Dataset excerpts:
******************************
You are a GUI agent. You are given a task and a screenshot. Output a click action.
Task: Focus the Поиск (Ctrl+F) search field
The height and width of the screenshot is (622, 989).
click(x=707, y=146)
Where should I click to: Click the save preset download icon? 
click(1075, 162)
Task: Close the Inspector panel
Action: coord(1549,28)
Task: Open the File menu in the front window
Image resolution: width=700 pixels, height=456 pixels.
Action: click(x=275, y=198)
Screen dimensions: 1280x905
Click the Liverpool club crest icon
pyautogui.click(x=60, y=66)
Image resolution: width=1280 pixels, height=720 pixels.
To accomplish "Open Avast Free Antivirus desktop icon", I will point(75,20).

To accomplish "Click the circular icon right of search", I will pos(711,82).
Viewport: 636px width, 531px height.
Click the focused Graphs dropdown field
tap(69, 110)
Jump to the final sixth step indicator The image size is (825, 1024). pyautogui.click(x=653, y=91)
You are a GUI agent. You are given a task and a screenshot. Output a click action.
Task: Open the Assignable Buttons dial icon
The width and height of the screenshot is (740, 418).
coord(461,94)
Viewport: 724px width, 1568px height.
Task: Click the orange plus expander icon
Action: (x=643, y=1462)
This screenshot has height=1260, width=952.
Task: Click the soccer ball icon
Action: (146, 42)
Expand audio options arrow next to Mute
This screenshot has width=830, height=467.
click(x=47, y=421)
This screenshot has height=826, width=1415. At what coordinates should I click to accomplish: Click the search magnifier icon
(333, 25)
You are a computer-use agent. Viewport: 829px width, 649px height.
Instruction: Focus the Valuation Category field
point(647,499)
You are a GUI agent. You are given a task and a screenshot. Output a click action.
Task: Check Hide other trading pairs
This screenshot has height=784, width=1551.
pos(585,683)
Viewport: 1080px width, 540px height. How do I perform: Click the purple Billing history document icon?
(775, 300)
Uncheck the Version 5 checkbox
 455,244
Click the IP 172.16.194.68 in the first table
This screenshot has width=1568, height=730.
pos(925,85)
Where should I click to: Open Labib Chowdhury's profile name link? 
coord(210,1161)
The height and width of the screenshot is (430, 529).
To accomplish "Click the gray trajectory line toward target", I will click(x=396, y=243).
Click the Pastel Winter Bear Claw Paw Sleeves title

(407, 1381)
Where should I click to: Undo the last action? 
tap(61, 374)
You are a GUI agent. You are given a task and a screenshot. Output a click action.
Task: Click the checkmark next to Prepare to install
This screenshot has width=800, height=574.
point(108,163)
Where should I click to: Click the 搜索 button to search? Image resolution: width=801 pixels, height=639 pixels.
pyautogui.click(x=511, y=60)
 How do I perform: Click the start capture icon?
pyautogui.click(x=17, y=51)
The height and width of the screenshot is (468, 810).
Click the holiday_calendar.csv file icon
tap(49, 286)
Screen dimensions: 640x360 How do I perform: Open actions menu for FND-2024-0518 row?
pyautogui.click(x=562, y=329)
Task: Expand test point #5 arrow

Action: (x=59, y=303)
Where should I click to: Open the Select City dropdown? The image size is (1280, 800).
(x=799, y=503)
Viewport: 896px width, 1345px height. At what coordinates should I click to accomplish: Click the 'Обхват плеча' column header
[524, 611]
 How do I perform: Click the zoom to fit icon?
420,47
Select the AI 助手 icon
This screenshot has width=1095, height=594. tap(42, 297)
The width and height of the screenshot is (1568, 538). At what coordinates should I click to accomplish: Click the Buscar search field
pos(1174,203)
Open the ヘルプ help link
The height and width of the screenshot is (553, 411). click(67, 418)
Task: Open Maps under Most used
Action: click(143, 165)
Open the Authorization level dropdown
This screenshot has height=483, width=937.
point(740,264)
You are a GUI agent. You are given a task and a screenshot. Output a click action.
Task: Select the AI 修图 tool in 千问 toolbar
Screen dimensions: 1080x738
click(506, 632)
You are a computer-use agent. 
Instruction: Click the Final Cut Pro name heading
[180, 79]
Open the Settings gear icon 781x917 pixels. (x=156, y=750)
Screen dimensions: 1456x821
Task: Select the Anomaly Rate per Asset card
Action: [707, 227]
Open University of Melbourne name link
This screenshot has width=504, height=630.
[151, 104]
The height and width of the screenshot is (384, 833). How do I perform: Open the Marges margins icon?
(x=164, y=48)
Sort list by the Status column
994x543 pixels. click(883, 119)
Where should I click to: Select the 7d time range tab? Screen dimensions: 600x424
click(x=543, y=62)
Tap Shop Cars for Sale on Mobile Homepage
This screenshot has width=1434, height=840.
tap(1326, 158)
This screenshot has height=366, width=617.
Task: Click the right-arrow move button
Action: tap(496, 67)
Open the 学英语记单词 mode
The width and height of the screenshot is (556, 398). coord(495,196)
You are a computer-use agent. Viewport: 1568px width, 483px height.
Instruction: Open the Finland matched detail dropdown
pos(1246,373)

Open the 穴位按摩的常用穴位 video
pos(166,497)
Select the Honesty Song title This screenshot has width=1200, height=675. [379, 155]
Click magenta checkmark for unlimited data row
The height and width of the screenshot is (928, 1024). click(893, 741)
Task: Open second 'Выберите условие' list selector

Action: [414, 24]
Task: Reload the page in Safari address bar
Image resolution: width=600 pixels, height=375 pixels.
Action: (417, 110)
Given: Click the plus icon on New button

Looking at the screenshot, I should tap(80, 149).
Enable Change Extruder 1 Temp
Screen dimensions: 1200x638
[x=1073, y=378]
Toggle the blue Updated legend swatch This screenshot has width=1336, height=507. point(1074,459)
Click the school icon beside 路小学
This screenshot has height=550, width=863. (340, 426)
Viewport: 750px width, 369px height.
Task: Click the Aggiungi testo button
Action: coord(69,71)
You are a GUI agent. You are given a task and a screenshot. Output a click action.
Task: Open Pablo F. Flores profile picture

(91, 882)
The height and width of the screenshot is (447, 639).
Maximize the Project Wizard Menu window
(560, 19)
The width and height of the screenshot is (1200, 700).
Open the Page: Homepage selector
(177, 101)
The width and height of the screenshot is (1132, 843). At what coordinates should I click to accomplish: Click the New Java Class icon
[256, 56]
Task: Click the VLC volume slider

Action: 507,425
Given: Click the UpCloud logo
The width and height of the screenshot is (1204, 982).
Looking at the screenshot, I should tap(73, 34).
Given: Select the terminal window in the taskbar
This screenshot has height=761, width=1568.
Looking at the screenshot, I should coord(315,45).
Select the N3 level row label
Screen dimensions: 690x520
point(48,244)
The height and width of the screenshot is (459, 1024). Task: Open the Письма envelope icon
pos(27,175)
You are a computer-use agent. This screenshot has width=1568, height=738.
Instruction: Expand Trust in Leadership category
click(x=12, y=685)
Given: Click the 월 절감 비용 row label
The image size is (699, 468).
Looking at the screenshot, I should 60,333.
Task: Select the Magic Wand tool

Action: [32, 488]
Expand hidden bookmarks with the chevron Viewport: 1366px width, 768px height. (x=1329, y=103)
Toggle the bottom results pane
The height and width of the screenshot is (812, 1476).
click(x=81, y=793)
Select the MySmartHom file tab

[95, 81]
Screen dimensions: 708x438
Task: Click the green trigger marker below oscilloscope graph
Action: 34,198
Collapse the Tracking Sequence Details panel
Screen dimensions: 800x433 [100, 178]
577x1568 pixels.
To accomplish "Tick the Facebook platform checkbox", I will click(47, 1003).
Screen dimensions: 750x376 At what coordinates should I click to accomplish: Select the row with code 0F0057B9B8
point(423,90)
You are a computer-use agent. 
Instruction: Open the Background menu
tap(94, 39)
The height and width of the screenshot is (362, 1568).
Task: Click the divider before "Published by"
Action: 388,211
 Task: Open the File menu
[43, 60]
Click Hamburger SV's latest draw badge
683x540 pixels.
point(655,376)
******************************
*Exercise prompt*:
Every entry must be duplicated exactly as it was written.

*Exercise response*:
You are a GUI agent. You are given a task and a screenshot. Output a click action.
Task: Focus the Поиск (Ctrl+F) search field
The height and width of the screenshot is (622, 989).
click(x=707, y=146)
Where should I click to: Click the save preset download icon? 
click(1075, 162)
Task: Close the Inspector panel
Action: coord(1549,28)
Task: Open the File menu in the front window
Image resolution: width=700 pixels, height=456 pixels.
Action: click(x=275, y=198)
Screen dimensions: 1280x905
Click the Liverpool club crest icon
pyautogui.click(x=60, y=66)
Image resolution: width=1280 pixels, height=720 pixels.
To accomplish "Open Avast Free Antivirus desktop icon", I will point(75,20).

To accomplish "Click the circular icon right of search", I will pos(711,82).
Viewport: 636px width, 531px height.
Click the focused Graphs dropdown field
tap(69, 110)
Jump to the final sixth step indicator The image size is (825, 1024). pyautogui.click(x=653, y=91)
You are a GUI agent. You are given a task and a screenshot. Output a click action.
Task: Open the Assignable Buttons dial icon
The width and height of the screenshot is (740, 418).
coord(461,94)
Viewport: 724px width, 1568px height.
Task: Click the orange plus expander icon
Action: (x=643, y=1462)
This screenshot has height=1260, width=952.
Task: Click the soccer ball icon
Action: (146, 42)
Expand audio options arrow next to Mute
This screenshot has width=830, height=467.
click(x=47, y=421)
This screenshot has height=826, width=1415. At what coordinates should I click to accomplish: Click the search magnifier icon
(333, 25)
You are a computer-use agent. Viewport: 829px width, 649px height.
Instruction: Focus the Valuation Category field
point(647,499)
You are a GUI agent. You are given a task and a screenshot. Output a click action.
Task: Check Hide other trading pairs
This screenshot has height=784, width=1551.
pos(585,683)
Viewport: 1080px width, 540px height. How do I perform: Click the purple Billing history document icon?
(775, 300)
Uncheck the Version 5 checkbox
 455,244
Click the IP 172.16.194.68 in the first table
This screenshot has width=1568, height=730.
pos(925,85)
Where should I click to: Open Labib Chowdhury's profile name link? 
coord(210,1161)
The height and width of the screenshot is (430, 529).
To accomplish "Click the gray trajectory line toward target", I will click(x=396, y=243).
Click the Pastel Winter Bear Claw Paw Sleeves title

(407, 1381)
Where should I click to: Undo the last action? 
tap(61, 374)
You are a GUI agent. You are given a task and a screenshot. Output a click action.
Task: Click the checkmark next to Prepare to install
This screenshot has width=800, height=574.
point(108,163)
Where should I click to: Click the 搜索 button to search? Image resolution: width=801 pixels, height=639 pixels.
pyautogui.click(x=511, y=60)
 How do I perform: Click the start capture icon?
pyautogui.click(x=17, y=51)
The height and width of the screenshot is (468, 810).
Click the holiday_calendar.csv file icon
tap(49, 286)
Screen dimensions: 640x360 How do I perform: Open actions menu for FND-2024-0518 row?
pyautogui.click(x=562, y=329)
Task: Expand test point #5 arrow

Action: (x=59, y=303)
Where should I click to: Open the Select City dropdown? The image size is (1280, 800).
(x=799, y=503)
Viewport: 896px width, 1345px height. At what coordinates should I click to accomplish: Click the 'Обхват плеча' column header
[524, 611]
 How do I perform: Click the zoom to fit icon?
420,47
Select the AI 助手 icon
This screenshot has width=1095, height=594. tap(42, 297)
The width and height of the screenshot is (1568, 538). At what coordinates should I click to accomplish: Click the Buscar search field
pos(1174,203)
Open the ヘルプ help link
The height and width of the screenshot is (553, 411). click(67, 418)
Task: Open Maps under Most used
Action: click(143, 165)
Open the Authorization level dropdown
This screenshot has height=483, width=937.
point(740,264)
You are a GUI agent. You are given a task and a screenshot. Output a click action.
Task: Select the AI 修图 tool in 千问 toolbar
Screen dimensions: 1080x738
click(506, 632)
You are a computer-use agent. 
Instruction: Click the Final Cut Pro name heading
[180, 79]
Open the Settings gear icon 781x917 pixels. (x=156, y=750)
Screen dimensions: 1456x821
Task: Select the Anomaly Rate per Asset card
Action: [707, 227]
Open University of Melbourne name link
This screenshot has width=504, height=630.
[151, 104]
The height and width of the screenshot is (384, 833). How do I perform: Open the Marges margins icon?
(x=164, y=48)
Sort list by the Status column
994x543 pixels. click(883, 119)
Where should I click to: Select the 7d time range tab? Screen dimensions: 600x424
click(x=543, y=62)
Tap Shop Cars for Sale on Mobile Homepage
This screenshot has width=1434, height=840.
tap(1326, 158)
This screenshot has height=366, width=617.
Task: Click the right-arrow move button
Action: tap(496, 67)
Open the 学英语记单词 mode
The width and height of the screenshot is (556, 398). coord(495,196)
You are a computer-use agent. Viewport: 1568px width, 483px height.
Instruction: Open the Finland matched detail dropdown
pos(1246,373)

Open the 穴位按摩的常用穴位 video
pos(166,497)
Select the Honesty Song title This screenshot has width=1200, height=675. [379, 155]
Click magenta checkmark for unlimited data row
The height and width of the screenshot is (928, 1024). click(893, 741)
Task: Open second 'Выберите условие' list selector

Action: [414, 24]
Task: Reload the page in Safari address bar
Image resolution: width=600 pixels, height=375 pixels.
Action: (417, 110)
Given: Click the plus icon on New button

Looking at the screenshot, I should tap(80, 149).
Enable Change Extruder 1 Temp
Screen dimensions: 1200x638
[x=1073, y=378]
Toggle the blue Updated legend swatch This screenshot has width=1336, height=507. point(1074,459)
Click the school icon beside 路小学
This screenshot has height=550, width=863. (340, 426)
Viewport: 750px width, 369px height.
Task: Click the Aggiungi testo button
Action: coord(69,71)
You are a GUI agent. You are given a task and a screenshot. Output a click action.
Task: Open Pablo F. Flores profile picture

(91, 882)
The height and width of the screenshot is (447, 639).
Maximize the Project Wizard Menu window
(560, 19)
The width and height of the screenshot is (1200, 700).
Open the Page: Homepage selector
(177, 101)
The width and height of the screenshot is (1132, 843). At what coordinates should I click to accomplish: Click the New Java Class icon
[256, 56]
Task: Click the VLC volume slider

Action: 507,425
Given: Click the UpCloud logo
The width and height of the screenshot is (1204, 982).
Looking at the screenshot, I should tap(73, 34).
Given: Select the terminal window in the taskbar
This screenshot has height=761, width=1568.
Looking at the screenshot, I should coord(315,45).
Select the N3 level row label
Screen dimensions: 690x520
point(48,244)
The height and width of the screenshot is (459, 1024). Task: Open the Письма envelope icon
pos(27,175)
You are a computer-use agent. This screenshot has width=1568, height=738.
Instruction: Expand Trust in Leadership category
click(x=12, y=685)
Given: Click the 월 절감 비용 row label
The image size is (699, 468).
Looking at the screenshot, I should 60,333.
Task: Select the Magic Wand tool

Action: [32, 488]
Expand hidden bookmarks with the chevron Viewport: 1366px width, 768px height. (x=1329, y=103)
Toggle the bottom results pane
The height and width of the screenshot is (812, 1476).
click(x=81, y=793)
Select the MySmartHom file tab

[95, 81]
Screen dimensions: 708x438
Task: Click the green trigger marker below oscilloscope graph
Action: 34,198
Collapse the Tracking Sequence Details panel
Screen dimensions: 800x433 [100, 178]
577x1568 pixels.
To accomplish "Tick the Facebook platform checkbox", I will click(47, 1003).
Screen dimensions: 750x376 At what coordinates should I click to accomplish: Select the row with code 0F0057B9B8
point(423,90)
You are a computer-use agent. 
Instruction: Open the Background menu
tap(94, 39)
The height and width of the screenshot is (362, 1568).
Task: Click the divider before "Published by"
Action: 388,211
 Task: Open the File menu
[43, 60]
Click Hamburger SV's latest draw badge
683x540 pixels.
point(655,376)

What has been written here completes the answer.